* EXERCISE PROMPT: Extract, without any changes, the lines of the listing from the one containing "Given: Click the folder" through the one containing "coord(125,187)", including both of those lines.

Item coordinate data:
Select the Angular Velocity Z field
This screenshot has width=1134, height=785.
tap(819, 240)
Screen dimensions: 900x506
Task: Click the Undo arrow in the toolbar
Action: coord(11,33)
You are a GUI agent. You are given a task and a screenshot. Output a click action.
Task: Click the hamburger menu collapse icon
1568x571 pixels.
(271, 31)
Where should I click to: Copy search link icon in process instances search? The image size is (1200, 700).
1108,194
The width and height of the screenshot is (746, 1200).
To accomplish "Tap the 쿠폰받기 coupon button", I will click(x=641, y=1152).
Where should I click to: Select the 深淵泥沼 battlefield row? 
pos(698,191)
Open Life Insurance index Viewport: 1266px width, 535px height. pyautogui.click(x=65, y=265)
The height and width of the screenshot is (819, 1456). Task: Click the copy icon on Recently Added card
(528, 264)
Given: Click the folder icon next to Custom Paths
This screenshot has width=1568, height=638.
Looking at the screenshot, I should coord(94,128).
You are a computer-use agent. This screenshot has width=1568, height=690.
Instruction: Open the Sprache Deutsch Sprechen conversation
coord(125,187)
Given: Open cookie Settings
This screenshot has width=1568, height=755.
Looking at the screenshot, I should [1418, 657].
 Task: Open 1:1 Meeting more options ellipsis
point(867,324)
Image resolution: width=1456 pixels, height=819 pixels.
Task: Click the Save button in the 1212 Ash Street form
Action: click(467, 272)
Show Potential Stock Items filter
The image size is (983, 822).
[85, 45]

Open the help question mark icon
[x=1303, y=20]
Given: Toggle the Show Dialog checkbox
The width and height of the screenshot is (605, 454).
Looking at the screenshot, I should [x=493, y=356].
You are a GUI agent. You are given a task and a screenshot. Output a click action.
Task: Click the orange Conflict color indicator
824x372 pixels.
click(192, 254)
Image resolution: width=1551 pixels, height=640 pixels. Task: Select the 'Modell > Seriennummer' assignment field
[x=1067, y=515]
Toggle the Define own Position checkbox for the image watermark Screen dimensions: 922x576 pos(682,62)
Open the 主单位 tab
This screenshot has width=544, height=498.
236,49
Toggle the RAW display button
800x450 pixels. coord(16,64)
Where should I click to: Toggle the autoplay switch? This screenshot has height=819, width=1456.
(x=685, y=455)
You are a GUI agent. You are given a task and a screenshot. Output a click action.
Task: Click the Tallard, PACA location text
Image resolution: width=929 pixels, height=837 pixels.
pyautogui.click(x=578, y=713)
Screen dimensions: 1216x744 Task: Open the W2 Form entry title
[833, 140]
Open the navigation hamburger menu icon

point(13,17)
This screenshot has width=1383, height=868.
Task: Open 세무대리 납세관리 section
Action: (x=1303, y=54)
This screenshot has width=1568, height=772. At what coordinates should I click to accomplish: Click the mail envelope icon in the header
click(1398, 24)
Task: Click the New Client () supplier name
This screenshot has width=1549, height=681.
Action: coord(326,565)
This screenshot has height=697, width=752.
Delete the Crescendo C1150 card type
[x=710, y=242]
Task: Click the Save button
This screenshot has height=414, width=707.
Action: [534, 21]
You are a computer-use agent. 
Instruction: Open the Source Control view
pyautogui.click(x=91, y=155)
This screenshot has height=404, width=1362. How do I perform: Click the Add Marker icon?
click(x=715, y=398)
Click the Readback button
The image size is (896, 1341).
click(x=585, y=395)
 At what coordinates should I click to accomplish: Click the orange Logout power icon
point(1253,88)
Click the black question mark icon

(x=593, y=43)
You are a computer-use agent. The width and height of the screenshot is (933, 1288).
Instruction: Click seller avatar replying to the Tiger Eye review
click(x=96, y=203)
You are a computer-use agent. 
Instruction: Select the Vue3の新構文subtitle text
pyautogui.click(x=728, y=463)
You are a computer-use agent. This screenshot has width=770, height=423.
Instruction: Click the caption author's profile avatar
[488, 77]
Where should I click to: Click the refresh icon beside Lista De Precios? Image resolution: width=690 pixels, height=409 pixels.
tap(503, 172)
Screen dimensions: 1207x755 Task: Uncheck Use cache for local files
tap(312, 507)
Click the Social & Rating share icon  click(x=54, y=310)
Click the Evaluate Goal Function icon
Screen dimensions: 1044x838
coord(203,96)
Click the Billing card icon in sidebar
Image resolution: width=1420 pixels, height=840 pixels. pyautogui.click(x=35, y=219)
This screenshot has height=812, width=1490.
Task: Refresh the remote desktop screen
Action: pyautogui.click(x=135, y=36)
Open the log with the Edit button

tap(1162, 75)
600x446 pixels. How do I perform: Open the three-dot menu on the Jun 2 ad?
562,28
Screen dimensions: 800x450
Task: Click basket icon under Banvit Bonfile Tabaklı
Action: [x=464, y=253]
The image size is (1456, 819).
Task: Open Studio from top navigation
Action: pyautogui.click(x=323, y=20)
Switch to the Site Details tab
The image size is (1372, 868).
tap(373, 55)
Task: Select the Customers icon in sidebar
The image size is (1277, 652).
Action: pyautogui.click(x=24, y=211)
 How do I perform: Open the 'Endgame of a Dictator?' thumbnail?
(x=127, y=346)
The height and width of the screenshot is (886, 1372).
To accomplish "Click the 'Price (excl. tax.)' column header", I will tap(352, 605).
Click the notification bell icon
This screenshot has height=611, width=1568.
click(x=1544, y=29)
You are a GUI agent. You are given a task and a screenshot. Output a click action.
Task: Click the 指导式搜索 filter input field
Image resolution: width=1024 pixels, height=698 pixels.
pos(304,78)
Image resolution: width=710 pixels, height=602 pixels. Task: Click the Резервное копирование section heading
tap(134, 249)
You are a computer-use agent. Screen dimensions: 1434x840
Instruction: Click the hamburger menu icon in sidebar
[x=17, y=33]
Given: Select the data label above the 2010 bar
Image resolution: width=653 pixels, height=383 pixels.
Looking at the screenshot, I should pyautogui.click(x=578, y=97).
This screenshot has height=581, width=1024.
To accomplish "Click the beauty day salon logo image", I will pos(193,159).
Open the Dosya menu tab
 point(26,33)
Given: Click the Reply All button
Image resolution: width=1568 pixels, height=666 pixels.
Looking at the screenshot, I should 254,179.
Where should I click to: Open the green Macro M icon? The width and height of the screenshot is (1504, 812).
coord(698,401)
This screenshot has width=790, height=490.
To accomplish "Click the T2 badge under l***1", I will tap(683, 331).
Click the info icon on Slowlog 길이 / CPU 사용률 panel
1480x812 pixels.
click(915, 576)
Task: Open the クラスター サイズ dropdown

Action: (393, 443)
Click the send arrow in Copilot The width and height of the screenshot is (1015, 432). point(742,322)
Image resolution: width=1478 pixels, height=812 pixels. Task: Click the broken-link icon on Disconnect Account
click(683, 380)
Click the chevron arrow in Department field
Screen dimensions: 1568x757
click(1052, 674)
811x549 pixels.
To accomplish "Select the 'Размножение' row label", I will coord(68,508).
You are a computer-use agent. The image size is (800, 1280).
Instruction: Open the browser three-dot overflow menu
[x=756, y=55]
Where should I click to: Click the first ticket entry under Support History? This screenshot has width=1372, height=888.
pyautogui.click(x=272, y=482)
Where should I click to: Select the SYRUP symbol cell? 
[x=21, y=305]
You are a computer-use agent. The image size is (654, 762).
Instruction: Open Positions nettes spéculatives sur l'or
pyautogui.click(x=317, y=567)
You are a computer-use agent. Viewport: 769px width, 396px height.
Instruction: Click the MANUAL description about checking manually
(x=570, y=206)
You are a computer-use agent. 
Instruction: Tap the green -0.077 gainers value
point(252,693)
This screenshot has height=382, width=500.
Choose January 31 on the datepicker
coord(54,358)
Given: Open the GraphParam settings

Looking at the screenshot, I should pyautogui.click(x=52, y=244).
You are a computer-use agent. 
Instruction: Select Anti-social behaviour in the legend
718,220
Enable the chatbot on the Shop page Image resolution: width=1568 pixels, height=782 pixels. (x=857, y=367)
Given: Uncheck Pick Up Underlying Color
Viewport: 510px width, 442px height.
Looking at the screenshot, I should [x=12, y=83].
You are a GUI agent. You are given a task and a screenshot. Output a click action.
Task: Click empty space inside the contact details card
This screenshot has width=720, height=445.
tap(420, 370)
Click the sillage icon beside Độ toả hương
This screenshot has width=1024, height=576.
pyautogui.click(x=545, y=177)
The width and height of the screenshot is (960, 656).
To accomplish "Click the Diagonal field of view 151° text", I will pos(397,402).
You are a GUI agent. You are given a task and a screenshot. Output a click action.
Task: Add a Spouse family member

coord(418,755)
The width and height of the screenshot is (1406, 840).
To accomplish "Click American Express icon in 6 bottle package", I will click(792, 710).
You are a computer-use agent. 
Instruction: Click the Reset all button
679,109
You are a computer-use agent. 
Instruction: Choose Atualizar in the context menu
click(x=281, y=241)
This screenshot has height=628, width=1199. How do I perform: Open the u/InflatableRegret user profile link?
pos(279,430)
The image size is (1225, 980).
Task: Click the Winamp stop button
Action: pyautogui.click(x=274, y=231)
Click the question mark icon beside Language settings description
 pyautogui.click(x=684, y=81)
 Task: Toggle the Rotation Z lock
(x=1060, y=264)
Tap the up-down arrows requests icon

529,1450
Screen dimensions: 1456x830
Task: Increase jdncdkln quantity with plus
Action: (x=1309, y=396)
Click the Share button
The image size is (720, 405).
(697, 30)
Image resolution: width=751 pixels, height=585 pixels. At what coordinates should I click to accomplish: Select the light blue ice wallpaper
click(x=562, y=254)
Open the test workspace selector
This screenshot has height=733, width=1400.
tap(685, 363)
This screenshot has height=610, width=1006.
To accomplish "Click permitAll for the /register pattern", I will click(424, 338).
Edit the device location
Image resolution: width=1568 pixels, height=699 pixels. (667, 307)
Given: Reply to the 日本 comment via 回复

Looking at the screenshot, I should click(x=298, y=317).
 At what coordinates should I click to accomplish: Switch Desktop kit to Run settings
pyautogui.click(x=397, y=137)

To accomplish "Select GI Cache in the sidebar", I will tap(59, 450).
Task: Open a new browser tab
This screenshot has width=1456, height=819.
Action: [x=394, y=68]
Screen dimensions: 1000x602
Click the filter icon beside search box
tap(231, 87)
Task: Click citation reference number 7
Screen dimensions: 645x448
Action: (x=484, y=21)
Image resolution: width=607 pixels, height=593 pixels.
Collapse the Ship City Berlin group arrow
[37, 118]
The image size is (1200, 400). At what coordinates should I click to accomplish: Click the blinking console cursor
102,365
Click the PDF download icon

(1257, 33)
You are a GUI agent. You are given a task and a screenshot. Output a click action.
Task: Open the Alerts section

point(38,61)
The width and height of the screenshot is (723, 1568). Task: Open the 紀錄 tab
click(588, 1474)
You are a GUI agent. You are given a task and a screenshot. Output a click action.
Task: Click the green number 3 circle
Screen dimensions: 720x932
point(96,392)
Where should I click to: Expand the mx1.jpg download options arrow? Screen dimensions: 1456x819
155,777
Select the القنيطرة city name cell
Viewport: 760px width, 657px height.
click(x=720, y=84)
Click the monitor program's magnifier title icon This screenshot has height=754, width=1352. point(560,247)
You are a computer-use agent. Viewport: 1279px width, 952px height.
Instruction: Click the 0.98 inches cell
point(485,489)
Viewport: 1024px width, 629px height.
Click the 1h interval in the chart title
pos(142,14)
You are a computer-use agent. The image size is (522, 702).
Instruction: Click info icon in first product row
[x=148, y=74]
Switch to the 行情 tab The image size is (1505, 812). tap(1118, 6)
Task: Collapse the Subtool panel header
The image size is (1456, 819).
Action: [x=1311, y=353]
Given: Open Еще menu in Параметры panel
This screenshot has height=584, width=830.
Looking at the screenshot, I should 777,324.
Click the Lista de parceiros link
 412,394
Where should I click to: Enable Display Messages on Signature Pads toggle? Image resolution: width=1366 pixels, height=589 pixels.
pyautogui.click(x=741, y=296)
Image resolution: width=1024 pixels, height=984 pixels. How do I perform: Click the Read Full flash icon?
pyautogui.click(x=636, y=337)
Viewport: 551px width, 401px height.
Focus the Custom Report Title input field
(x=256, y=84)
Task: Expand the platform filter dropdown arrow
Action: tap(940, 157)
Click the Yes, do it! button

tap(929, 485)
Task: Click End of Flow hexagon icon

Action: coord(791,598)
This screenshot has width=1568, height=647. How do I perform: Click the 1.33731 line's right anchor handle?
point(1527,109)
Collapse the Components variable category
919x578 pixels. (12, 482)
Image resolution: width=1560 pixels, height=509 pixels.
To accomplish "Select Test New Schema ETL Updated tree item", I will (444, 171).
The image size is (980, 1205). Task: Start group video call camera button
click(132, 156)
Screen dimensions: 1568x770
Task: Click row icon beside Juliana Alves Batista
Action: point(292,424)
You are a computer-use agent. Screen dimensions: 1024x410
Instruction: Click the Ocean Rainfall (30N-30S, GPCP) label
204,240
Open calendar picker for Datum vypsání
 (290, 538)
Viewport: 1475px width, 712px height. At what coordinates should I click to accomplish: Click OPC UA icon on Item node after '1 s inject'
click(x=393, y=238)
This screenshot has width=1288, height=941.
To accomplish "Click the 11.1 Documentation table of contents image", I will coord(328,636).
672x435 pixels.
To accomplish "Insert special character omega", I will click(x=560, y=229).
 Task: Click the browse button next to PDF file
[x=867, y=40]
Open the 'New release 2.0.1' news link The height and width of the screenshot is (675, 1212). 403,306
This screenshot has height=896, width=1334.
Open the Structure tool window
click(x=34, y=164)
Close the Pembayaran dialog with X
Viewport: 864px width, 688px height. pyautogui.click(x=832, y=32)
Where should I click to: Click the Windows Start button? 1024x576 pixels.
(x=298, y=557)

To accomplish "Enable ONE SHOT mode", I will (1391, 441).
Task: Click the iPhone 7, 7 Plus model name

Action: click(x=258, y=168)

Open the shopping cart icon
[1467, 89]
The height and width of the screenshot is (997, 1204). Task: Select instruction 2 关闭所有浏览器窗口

* SOLUTION TO THIS TASK:
Given: Click the folder icon next to Custom Paths
This screenshot has width=1568, height=638.
Looking at the screenshot, I should coord(94,128).
You are a computer-use agent. This screenshot has width=1568, height=690.
Instruction: Open the Sprache Deutsch Sprechen conversation
coord(125,187)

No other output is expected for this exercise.